======== EXTRACTO DE FILAS

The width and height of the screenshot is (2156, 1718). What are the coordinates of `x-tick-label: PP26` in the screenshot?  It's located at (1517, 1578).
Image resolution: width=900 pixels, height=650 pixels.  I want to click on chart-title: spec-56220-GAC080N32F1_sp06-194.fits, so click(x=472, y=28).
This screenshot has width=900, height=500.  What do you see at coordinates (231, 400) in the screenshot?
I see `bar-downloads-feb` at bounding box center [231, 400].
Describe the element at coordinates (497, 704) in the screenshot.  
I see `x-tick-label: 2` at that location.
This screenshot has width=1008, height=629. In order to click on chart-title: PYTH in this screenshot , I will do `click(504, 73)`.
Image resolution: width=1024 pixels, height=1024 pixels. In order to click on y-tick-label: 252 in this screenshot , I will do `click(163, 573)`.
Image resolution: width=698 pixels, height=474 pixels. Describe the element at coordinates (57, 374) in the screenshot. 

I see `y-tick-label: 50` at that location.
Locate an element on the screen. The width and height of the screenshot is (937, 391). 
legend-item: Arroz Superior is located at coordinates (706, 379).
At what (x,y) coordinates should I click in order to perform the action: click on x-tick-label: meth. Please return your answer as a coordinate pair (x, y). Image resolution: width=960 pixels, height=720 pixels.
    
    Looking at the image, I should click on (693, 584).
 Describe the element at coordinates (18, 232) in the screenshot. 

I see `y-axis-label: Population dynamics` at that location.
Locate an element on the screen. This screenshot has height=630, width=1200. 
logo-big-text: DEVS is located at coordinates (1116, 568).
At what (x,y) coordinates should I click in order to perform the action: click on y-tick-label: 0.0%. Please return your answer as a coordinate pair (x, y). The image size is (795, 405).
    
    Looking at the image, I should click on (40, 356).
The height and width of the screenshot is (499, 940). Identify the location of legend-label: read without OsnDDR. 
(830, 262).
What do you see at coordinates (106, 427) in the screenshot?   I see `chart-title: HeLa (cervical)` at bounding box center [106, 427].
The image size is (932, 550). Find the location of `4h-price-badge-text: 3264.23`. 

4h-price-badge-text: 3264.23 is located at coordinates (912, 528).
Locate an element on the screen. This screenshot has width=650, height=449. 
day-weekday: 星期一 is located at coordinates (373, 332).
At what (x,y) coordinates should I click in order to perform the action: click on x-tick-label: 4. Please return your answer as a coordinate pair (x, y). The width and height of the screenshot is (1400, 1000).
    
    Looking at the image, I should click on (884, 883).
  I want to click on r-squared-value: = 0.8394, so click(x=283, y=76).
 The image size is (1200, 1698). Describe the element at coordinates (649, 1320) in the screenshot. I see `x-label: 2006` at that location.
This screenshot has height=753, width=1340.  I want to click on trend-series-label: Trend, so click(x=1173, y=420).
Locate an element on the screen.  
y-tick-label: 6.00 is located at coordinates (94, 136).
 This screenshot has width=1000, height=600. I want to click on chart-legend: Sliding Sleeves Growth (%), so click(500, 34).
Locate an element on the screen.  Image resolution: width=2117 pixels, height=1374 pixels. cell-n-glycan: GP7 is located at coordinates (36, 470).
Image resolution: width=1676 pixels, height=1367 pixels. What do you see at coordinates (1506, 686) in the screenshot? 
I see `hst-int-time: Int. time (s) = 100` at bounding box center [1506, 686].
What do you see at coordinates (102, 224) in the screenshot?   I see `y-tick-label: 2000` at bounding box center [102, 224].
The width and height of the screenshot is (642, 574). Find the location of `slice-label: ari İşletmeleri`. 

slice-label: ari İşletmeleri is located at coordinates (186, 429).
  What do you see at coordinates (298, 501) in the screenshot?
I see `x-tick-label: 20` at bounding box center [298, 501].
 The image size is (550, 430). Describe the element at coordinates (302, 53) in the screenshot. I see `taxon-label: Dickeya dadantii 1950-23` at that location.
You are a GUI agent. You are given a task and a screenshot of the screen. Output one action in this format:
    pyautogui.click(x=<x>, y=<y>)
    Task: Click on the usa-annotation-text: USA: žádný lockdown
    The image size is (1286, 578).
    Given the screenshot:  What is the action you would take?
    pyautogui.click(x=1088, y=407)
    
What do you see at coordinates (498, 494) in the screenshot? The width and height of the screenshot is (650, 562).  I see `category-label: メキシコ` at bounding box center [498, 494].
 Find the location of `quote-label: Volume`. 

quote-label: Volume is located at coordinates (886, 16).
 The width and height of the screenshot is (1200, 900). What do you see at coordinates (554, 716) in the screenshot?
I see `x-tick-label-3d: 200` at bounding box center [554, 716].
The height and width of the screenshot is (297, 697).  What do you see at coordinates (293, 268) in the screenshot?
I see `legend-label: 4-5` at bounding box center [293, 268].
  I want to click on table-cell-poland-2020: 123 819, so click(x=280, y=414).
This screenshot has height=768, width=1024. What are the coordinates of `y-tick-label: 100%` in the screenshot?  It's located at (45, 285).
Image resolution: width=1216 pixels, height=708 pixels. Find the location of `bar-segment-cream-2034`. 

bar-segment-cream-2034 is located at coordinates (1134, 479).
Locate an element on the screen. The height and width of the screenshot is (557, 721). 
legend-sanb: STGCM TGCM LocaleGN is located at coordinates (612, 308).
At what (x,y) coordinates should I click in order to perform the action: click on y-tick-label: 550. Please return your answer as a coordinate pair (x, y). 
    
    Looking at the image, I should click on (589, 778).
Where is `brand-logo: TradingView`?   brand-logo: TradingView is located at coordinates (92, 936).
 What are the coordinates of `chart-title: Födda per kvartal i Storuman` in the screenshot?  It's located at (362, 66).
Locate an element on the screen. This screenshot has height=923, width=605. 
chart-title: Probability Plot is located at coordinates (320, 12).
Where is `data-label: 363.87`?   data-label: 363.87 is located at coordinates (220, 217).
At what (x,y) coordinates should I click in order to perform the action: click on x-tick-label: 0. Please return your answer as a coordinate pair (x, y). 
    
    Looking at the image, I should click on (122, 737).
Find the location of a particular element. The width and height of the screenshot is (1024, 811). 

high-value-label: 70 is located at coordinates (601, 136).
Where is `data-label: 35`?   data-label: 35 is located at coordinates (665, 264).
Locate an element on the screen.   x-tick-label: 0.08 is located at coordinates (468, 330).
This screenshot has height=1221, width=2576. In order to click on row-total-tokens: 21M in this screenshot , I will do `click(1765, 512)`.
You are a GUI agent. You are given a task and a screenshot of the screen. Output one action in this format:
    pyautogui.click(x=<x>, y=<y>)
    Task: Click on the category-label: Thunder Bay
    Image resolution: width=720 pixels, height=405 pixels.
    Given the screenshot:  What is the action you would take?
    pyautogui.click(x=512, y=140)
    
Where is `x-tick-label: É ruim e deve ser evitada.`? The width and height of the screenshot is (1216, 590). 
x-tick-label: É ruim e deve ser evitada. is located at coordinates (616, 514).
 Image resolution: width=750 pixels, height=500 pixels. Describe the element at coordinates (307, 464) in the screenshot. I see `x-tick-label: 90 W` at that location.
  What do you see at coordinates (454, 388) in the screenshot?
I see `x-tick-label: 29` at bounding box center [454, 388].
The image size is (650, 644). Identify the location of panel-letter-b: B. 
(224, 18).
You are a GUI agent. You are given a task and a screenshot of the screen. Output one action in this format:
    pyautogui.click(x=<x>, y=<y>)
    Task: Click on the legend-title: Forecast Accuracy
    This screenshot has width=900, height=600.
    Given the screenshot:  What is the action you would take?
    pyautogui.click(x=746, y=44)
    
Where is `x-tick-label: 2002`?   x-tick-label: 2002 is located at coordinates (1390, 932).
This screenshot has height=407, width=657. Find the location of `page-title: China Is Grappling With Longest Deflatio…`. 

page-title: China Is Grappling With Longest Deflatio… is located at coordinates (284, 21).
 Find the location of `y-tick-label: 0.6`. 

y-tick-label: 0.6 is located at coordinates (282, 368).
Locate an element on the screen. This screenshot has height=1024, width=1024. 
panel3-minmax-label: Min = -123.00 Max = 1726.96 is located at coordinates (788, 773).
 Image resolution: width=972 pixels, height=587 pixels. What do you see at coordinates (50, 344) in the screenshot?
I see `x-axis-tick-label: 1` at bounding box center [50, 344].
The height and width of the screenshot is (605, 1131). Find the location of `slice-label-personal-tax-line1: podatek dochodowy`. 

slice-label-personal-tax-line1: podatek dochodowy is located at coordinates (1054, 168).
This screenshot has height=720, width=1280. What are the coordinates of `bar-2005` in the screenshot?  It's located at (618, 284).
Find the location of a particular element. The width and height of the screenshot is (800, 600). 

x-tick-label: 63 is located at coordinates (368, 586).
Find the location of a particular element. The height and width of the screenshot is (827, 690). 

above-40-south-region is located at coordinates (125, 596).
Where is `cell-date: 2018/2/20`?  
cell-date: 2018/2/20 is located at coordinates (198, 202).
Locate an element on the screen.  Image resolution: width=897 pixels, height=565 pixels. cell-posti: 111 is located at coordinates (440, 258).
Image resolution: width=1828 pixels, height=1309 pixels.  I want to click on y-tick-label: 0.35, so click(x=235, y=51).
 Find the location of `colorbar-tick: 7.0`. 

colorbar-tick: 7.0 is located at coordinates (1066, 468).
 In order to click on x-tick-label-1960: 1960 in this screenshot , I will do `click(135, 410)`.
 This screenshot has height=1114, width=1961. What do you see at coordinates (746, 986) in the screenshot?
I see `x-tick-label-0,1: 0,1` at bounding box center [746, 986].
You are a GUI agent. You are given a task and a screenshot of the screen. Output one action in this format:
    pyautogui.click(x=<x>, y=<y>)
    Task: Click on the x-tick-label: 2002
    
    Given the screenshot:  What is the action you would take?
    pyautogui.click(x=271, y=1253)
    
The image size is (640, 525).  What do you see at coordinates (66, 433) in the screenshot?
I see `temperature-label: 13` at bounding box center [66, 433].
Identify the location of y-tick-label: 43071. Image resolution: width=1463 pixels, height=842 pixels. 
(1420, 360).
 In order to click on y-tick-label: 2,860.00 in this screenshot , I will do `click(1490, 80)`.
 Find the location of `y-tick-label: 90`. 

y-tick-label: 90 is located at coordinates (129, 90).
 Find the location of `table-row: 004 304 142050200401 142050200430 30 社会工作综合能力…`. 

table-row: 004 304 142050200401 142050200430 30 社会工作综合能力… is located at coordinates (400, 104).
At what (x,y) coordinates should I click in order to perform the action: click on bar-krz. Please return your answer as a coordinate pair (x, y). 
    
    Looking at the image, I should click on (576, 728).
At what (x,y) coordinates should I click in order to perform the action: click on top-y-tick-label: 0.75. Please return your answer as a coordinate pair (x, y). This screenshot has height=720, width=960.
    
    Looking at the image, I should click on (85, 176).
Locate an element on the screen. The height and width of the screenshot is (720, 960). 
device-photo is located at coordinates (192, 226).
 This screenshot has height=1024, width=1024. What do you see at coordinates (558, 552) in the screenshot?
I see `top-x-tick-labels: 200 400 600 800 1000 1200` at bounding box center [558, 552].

================

Convierte en un CSV de dos columnas, texto y respuesta, todo lo que va desde el principio de las filas hasta la que contiene "Image resolution: width=900", ambas incluidas. Pon una línea por fila, con su texto y su respuesta cada uno en un campo entre comillas y con los saltos de línea cambiados por espacios.

* TAREA COMPLETADA
texto,respuesta
"The width and height of the screenshot is (2156, 1718). What are the coordinates of `x-tick-label: PP26` in the screenshot?","It's located at (1517, 1578)."
"Image resolution: width=900 pixels, height=650 pixels.","I want to click on chart-title: spec-56220-GAC080N32F1_sp06-194.fits, so click(x=472, y=28)."